We know that no one can live up to the expectations that Jesus lays out in this sermon, but we also know that God desires to bring us all back into right relationship.  It doesn’t make sense then, that God would just leave us out here floundering all on our own.  No, what Jesus lays out here is a case for a relationship with him.  Jesus invites us to trust in him, to follow his example, and to seek a relationship with God who is kind to the ungrateful and the wicked, and merciful to all.  It is, after all, God who sent Jesus here to begin with.  It is by God’s grace that we are invited into relationship and it is with God’s help that we can strive toward the kind of life that Jesus lays out in the Sermon on the Plain.

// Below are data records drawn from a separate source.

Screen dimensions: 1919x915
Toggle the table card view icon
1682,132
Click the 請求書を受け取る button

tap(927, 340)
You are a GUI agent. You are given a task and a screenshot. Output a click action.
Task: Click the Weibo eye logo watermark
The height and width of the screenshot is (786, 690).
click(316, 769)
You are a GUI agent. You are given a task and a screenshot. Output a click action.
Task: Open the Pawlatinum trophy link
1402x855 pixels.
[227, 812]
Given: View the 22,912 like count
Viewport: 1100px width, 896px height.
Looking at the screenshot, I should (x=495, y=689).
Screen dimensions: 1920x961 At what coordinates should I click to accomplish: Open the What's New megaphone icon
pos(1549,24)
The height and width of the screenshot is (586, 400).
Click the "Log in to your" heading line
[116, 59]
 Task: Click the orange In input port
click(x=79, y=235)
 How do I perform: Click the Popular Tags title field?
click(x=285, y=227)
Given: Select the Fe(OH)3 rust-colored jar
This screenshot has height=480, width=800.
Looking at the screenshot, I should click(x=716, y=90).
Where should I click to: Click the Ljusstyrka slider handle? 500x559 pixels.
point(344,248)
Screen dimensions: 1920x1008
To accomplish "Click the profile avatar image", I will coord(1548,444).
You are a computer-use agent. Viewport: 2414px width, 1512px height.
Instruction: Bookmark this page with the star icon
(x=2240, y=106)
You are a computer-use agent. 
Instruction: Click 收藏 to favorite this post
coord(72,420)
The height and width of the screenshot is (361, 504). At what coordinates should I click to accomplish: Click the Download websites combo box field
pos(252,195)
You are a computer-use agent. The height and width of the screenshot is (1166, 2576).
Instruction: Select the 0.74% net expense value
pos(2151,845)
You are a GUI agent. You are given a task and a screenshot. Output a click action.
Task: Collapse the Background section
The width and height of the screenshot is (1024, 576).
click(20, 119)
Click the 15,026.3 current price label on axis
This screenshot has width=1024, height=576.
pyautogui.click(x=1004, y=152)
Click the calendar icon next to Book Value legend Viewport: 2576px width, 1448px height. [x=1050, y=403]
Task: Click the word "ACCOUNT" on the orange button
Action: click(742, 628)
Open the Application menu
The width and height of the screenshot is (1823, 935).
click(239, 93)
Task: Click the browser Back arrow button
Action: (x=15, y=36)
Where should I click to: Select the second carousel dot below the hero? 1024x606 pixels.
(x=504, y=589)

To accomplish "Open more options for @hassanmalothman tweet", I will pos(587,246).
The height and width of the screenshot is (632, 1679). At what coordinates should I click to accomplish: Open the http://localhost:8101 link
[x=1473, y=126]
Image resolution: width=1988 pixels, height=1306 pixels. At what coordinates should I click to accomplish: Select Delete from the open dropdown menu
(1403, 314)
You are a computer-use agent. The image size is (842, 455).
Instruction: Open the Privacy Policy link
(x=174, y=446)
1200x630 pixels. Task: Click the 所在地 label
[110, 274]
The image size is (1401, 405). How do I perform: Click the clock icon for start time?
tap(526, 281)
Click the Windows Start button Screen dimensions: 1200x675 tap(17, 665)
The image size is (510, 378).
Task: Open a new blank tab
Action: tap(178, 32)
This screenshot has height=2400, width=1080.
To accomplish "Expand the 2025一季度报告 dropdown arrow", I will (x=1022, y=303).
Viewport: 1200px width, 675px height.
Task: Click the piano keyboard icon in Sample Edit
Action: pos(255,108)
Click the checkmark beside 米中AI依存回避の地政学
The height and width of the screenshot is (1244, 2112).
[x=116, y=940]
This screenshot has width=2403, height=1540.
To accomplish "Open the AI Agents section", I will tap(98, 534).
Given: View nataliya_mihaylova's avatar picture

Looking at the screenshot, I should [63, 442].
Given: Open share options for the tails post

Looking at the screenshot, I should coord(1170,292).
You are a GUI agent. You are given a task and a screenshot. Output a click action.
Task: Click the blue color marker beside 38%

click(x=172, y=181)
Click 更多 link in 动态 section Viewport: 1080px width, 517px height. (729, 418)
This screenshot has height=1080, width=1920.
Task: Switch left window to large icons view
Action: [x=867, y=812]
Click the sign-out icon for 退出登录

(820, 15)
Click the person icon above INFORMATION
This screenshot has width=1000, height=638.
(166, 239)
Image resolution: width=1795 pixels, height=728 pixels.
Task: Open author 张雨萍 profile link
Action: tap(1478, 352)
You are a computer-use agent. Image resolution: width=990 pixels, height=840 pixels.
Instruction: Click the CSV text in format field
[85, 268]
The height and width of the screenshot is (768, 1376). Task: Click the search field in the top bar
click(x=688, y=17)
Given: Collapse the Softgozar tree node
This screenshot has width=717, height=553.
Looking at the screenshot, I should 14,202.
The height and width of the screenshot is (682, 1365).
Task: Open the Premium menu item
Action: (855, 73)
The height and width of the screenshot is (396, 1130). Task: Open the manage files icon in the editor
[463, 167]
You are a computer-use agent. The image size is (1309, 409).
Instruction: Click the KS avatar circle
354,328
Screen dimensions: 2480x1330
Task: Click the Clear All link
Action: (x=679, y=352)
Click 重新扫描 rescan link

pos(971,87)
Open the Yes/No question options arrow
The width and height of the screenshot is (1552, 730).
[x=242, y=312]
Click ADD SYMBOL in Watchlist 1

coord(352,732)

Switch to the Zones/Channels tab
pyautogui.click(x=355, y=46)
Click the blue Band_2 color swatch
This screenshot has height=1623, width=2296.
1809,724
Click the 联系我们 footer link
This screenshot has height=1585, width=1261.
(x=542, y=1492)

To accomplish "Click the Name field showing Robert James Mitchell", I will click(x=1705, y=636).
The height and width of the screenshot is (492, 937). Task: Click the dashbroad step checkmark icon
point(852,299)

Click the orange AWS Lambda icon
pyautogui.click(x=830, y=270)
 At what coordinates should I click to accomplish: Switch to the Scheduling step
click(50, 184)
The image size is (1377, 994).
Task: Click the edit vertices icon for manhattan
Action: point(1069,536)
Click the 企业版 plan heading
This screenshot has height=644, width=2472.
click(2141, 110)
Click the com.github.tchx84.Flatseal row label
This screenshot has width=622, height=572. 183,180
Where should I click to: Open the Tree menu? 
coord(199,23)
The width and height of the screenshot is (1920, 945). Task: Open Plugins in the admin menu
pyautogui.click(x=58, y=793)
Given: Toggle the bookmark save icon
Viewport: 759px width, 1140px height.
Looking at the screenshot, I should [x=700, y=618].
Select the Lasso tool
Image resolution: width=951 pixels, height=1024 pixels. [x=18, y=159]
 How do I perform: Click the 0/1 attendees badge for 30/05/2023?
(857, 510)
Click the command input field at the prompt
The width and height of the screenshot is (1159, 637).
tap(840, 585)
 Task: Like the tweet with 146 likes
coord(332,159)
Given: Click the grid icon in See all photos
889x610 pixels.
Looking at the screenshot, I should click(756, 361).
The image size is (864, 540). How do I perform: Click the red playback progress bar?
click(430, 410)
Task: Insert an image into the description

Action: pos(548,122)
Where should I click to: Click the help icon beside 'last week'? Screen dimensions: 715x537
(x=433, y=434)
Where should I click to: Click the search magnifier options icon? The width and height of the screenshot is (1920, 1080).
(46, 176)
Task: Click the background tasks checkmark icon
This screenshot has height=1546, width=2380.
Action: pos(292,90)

This whole concept has been summed up in the theological idea of theosis, or the transforming effect of divine grace.  Saint Athanasius, Bishop of Alexandria in the mid-fourth century summed up the idea of theosis quite simply when he wrote, “God became human so that humanity might become like God.”  It is through our relationship with God, being guided by the Holy Spirit to live Christlike lives, that we can even begin to follow the difficult teaching that Jesus espouses in the Sermon on the Plain.  It is only when we find ourselves on a level playing field, all in need of the saving work of Christ, that we can begin to see the world the way God sees it, and live the way Jesus invites us to live.

Now, don’t get me wrong, none of this makes me actually like the Sermon on the Plain, but difficult as it may be, it is a teaching from which we can learn quite a bit about the dream that God has for creation and for each of us.  I may not be scheduling a vacation to central Kansas anytime soon, but this week I gained a bit more of an appreciation for the things that can happen in level places.  I pray that in the days to come, we all might experience the difficult teachings of Jesus as an opportunity to deepen our relationship with God, to trust the Holy Spirit, and to model our lives after the impossible example of Jesus, knowing that even in our feeblest attempts at love, the kingdom of God is made known on earth as it is in heaven.  Amen.